**EXERCISE DIRECTIONS**
Rewrite the records below, swapping every instance of "Identify the location of" for "Locate" and keeping everything else the same.

PROVIDED RECORDS Start Marker

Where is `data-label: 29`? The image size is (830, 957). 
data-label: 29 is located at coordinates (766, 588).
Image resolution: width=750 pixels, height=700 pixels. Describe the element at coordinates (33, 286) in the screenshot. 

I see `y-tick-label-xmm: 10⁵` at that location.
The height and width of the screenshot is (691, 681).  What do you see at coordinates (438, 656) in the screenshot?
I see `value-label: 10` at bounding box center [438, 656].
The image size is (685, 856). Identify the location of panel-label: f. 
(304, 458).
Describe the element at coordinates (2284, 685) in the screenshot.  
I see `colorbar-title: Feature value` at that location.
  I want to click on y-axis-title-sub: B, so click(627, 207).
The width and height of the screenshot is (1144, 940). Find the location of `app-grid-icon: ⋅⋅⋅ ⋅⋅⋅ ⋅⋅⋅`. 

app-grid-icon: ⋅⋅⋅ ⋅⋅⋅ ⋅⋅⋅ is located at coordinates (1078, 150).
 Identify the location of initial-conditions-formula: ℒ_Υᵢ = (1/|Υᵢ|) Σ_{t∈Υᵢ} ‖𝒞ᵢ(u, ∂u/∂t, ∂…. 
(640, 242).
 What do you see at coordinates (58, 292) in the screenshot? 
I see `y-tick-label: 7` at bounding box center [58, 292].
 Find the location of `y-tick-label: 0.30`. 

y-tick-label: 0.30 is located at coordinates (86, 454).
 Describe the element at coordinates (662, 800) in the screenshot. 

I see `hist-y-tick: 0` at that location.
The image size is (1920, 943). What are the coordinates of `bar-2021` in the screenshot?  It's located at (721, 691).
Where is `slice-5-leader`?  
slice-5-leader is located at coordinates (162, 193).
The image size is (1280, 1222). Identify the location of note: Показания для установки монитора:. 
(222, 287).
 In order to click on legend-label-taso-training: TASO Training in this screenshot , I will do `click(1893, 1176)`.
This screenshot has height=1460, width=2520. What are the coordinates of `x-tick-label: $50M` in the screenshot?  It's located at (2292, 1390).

PROVIDED RECORDS End Marker

**EXERCISE ANSWER**
Where is `data-label: 29`? The image size is (830, 957). 
data-label: 29 is located at coordinates (766, 588).
Image resolution: width=750 pixels, height=700 pixels. Describe the element at coordinates (33, 286) in the screenshot. 

I see `y-tick-label-xmm: 10⁵` at that location.
The height and width of the screenshot is (691, 681).  What do you see at coordinates (438, 656) in the screenshot?
I see `value-label: 10` at bounding box center [438, 656].
The image size is (685, 856). Locate panel-label: f. 
(304, 458).
Describe the element at coordinates (2284, 685) in the screenshot.  
I see `colorbar-title: Feature value` at that location.
  I want to click on y-axis-title-sub: B, so click(627, 207).
The width and height of the screenshot is (1144, 940). Find the location of `app-grid-icon: ⋅⋅⋅ ⋅⋅⋅ ⋅⋅⋅`. 

app-grid-icon: ⋅⋅⋅ ⋅⋅⋅ ⋅⋅⋅ is located at coordinates (1078, 150).
 Locate initial-conditions-formula: ℒ_Υᵢ = (1/|Υᵢ|) Σ_{t∈Υᵢ} ‖𝒞ᵢ(u, ∂u/∂t, ∂…. 
(640, 242).
 What do you see at coordinates (58, 292) in the screenshot? 
I see `y-tick-label: 7` at bounding box center [58, 292].
 Find the location of `y-tick-label: 0.30`. 

y-tick-label: 0.30 is located at coordinates (86, 454).
 Describe the element at coordinates (662, 800) in the screenshot. 

I see `hist-y-tick: 0` at that location.
The image size is (1920, 943). What are the coordinates of `bar-2021` in the screenshot?  It's located at (721, 691).
Where is `slice-5-leader`?  
slice-5-leader is located at coordinates (162, 193).
The image size is (1280, 1222). Locate note: Показания для установки монитора:. 
(222, 287).
 In order to click on legend-label-taso-training: TASO Training in this screenshot , I will do `click(1893, 1176)`.
This screenshot has height=1460, width=2520. What are the coordinates of `x-tick-label: $50M` in the screenshot?  It's located at (2292, 1390).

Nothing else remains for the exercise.